I've did a fast "reread" of "Why Java Floating Point Hurts Everyone Everywhere" and I can't see FLT_EVAL_METHOD mentioned anywhere. What I see is that Kahan argues that Java should let him use 80 bits if he would want to use it, and that the float arithmetic without specific notation for otherwise should be done at least "as in K&R C" always as doubles. Basically his argument is "don't limit what I can program to only your strange subset of what's already in the standard and in the hardware, and also provide the defaults that when the programmer doesn't specify the explicit behavior the behavior is safer numerically." Which in the case of the sample program can't be "one sum is different than another sum" when both times it's the double that is the explicit result of the sum operations. It's not "should it spill or not" there the compiler has to respect the size which the programmer specified.

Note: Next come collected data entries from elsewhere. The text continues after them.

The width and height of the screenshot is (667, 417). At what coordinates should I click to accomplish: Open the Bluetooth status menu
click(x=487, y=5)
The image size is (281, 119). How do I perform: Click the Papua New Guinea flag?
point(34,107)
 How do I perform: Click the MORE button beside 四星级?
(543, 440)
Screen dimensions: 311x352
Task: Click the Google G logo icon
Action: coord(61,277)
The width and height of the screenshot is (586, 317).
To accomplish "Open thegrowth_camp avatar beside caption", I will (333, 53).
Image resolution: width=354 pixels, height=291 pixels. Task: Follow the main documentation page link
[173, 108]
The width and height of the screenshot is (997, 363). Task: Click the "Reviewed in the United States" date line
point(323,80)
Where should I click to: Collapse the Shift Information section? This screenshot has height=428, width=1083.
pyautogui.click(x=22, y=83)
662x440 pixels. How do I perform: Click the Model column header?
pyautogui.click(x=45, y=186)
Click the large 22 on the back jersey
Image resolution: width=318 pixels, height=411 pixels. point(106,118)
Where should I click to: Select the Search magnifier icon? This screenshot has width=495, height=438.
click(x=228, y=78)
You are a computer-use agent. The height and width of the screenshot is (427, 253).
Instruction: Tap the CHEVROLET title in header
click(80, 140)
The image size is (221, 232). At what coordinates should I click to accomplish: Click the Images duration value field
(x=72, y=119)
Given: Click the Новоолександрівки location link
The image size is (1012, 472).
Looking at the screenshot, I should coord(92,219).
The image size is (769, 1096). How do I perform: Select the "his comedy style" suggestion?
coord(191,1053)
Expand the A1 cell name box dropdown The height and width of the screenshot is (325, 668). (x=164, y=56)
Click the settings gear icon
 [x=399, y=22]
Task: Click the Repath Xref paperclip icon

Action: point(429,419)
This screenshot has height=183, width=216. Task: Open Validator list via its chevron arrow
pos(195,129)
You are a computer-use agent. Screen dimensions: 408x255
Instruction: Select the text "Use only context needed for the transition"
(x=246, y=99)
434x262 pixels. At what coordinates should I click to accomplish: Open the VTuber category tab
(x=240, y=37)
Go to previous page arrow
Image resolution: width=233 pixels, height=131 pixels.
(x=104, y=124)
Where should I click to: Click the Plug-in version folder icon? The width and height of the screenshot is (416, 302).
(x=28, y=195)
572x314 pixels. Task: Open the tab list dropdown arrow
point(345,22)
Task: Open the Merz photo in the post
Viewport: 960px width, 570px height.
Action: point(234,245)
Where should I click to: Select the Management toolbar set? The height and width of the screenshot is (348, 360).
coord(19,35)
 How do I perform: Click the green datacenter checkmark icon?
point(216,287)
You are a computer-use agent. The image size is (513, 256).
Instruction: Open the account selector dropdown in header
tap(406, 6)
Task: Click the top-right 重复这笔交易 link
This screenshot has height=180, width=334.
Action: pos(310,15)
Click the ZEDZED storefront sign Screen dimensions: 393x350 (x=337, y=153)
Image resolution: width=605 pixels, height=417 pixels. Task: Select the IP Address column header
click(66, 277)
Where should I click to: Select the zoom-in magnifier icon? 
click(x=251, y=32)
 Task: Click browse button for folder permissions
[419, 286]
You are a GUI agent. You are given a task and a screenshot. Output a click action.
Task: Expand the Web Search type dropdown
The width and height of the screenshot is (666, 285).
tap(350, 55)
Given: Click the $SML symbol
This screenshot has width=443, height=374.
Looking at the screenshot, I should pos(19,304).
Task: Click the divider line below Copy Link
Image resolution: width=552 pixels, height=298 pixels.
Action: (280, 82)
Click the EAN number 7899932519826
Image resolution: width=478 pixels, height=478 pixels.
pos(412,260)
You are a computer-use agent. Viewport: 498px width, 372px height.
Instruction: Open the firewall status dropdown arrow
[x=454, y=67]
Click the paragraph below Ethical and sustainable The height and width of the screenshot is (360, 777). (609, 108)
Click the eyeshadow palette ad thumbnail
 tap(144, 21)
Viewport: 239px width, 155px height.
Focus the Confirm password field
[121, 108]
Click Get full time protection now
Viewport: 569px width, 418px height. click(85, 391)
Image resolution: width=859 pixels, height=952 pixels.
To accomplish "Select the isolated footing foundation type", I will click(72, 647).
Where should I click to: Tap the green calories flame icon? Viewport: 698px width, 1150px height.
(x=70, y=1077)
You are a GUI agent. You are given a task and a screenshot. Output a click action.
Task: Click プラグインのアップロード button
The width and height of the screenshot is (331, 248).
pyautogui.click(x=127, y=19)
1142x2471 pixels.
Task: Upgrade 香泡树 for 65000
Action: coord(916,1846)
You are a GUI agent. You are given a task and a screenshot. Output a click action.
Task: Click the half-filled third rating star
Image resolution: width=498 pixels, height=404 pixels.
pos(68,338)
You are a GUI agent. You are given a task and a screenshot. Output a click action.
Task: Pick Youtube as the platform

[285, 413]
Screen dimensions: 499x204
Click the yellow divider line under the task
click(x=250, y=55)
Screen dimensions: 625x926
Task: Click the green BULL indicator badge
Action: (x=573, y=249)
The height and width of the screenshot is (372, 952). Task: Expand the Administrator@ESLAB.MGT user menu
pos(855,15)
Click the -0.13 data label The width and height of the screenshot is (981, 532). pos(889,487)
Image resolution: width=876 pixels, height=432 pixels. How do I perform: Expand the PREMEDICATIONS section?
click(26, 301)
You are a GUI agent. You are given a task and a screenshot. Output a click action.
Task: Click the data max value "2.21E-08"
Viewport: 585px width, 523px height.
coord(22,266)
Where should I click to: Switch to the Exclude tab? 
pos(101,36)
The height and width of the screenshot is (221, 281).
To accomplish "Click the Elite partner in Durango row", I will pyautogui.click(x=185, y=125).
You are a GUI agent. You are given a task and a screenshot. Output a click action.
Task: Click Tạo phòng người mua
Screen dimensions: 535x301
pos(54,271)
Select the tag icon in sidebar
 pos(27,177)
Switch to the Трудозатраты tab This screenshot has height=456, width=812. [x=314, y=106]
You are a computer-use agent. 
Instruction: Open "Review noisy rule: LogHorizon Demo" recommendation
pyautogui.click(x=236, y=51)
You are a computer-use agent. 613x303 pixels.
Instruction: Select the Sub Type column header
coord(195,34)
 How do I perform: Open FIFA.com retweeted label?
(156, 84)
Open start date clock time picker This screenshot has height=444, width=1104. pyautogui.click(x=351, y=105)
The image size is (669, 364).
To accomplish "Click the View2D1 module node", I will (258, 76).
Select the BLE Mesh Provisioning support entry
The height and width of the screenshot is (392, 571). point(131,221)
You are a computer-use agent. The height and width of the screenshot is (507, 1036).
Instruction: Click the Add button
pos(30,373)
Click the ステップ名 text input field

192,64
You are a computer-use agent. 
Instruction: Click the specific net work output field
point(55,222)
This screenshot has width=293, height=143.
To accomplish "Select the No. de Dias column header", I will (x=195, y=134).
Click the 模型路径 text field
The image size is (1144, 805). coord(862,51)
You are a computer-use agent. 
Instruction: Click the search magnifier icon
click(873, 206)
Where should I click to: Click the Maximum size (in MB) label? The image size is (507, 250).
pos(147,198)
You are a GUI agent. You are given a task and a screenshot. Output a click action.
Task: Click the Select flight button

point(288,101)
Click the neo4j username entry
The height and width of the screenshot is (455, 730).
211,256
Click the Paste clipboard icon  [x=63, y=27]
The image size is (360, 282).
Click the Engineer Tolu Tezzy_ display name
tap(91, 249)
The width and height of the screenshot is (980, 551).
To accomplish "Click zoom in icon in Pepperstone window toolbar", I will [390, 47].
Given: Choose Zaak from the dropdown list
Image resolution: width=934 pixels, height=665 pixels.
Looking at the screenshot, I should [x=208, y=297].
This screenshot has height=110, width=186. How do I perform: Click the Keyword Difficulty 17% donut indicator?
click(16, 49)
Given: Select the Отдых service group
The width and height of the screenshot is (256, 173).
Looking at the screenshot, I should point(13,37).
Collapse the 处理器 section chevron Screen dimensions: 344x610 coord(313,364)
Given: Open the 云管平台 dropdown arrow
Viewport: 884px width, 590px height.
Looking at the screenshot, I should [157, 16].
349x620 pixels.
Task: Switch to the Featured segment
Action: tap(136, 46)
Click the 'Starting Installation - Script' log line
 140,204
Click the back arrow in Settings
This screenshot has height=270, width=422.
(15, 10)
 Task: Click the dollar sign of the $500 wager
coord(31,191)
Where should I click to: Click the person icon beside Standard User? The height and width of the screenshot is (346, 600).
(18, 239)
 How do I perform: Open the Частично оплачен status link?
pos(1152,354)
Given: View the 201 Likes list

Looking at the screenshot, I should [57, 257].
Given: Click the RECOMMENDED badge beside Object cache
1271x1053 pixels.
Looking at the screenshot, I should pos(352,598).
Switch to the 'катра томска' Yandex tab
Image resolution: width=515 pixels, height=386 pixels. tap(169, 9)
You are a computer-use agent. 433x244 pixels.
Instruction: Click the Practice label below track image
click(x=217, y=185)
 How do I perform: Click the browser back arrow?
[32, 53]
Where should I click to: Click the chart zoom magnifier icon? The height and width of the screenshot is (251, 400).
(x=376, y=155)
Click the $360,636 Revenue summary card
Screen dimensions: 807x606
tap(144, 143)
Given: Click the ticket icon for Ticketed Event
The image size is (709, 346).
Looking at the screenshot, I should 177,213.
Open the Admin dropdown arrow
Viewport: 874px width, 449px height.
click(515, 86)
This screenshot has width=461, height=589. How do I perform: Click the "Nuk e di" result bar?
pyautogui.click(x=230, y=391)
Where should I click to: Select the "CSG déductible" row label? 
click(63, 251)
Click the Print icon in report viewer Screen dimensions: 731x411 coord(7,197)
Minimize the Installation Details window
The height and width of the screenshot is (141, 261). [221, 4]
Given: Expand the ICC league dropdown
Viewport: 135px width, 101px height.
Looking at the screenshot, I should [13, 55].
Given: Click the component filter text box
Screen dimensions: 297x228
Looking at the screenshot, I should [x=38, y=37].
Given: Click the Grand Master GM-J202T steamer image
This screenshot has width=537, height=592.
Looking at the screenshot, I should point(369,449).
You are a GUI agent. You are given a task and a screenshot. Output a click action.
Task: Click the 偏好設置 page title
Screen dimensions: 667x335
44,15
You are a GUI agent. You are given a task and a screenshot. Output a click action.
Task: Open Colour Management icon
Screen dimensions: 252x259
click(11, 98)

P.S. answer to pcwalton's post below: no it's certainly not "pretty much" "hey, you lose precision when you evaluate in fewer bits." It's: let me do the full IEEE standard in Java. It's: if the programmer doesn't specify what the sizes of the calculations in the expressions are, do these calculations with the biggest sizes (but predictably!), and if he specifies, respect what he specified(1). In the sample program we discuss, doubles as the results are explicit. These doubles can be then compared even in 80 bits but they will be still the same. It's not a "spill" it's an explicit cast that should happen.

1) "For example, tan(x) should delivers a double result no matter whether x is float or double, but tan((float)x) should deliver a float result provided a suitable tan method is available. Thus, a programmer who gives no thought to the question gets the safer default." This is obviously not "hey, you lose precision when you evaluate in fewer bits" he wants to be able to choose.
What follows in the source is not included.